▶ **RECORDS SUPPLIED**
•••••

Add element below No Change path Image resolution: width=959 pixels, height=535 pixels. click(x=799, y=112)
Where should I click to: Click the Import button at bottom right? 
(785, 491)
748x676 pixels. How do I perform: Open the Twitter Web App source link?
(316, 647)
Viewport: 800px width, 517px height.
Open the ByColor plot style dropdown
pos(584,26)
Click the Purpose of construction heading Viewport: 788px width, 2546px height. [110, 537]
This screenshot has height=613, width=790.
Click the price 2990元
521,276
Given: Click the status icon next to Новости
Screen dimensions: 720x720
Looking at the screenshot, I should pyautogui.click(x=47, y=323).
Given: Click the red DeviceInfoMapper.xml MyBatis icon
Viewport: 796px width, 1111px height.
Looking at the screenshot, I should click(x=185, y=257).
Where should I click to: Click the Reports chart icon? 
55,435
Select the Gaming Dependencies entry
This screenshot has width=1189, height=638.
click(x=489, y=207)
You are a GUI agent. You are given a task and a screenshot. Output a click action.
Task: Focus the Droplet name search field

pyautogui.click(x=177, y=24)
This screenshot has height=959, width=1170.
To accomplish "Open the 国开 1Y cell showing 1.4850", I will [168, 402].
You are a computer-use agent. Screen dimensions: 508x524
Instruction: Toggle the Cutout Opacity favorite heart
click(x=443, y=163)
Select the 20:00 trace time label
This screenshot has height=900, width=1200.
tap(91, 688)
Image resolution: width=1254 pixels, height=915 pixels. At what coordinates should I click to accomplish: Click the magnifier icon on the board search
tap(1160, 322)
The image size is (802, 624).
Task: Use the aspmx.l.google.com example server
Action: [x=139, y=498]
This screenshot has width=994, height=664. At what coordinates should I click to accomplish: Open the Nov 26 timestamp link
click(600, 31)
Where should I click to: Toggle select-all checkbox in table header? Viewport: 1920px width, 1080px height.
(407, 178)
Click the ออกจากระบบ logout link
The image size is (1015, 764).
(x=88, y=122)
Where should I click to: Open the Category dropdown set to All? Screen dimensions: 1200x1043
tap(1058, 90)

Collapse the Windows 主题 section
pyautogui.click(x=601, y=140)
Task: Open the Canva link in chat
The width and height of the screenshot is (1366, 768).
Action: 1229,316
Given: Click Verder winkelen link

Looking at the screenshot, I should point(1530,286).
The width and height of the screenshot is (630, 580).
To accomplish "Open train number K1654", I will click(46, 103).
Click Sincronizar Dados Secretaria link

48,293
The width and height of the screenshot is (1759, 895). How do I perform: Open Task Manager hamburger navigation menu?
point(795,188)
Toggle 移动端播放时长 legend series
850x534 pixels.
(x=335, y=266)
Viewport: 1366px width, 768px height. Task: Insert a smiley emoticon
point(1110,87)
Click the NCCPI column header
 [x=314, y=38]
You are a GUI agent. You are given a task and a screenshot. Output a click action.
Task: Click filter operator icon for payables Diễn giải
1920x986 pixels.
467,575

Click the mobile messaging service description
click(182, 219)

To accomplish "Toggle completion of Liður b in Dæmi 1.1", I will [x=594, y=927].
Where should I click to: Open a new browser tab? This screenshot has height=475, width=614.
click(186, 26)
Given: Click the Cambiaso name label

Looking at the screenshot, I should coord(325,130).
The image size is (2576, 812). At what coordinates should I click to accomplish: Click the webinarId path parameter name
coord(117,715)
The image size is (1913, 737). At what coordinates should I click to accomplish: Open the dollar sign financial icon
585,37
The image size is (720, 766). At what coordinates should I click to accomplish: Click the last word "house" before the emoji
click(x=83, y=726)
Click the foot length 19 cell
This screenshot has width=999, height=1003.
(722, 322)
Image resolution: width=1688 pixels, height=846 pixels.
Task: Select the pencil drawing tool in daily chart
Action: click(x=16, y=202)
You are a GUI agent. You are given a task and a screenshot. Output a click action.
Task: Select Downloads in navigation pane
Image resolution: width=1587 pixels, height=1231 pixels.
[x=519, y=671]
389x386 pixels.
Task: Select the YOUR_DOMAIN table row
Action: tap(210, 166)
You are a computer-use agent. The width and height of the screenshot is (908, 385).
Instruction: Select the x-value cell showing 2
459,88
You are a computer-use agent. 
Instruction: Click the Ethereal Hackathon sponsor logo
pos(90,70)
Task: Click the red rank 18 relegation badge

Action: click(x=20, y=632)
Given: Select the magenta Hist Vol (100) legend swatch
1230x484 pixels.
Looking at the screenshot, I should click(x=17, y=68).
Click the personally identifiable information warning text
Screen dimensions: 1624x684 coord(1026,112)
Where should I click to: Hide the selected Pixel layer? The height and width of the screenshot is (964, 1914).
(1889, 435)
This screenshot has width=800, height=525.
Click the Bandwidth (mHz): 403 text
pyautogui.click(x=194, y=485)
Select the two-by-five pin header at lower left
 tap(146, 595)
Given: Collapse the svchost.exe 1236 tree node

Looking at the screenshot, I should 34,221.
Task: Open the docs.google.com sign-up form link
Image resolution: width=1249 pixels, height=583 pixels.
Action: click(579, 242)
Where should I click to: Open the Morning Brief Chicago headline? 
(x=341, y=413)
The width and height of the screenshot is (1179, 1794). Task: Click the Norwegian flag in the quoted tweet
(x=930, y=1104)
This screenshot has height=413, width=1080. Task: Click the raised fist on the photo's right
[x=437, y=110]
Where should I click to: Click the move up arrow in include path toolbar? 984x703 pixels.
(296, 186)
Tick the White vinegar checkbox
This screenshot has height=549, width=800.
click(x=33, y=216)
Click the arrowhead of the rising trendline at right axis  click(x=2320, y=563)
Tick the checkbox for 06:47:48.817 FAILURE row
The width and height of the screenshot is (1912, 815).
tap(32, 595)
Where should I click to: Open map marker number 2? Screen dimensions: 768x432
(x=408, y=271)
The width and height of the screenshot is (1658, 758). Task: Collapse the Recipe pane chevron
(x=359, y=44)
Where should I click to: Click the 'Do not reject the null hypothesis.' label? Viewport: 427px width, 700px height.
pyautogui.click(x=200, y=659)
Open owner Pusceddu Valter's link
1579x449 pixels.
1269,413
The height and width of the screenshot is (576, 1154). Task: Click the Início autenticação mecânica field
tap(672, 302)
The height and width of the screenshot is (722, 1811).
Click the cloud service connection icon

•••••

▶ **ACTIVITY**
Return every line from the material that contains the word "computer".

▶ **ANSWER TO THIS EXERCISE**
You are a computer-use agent. Screen dimensions: 508x524
You are a computer-use agent. The width and height of the screenshot is (908, 385).
You are a computer-use agent. 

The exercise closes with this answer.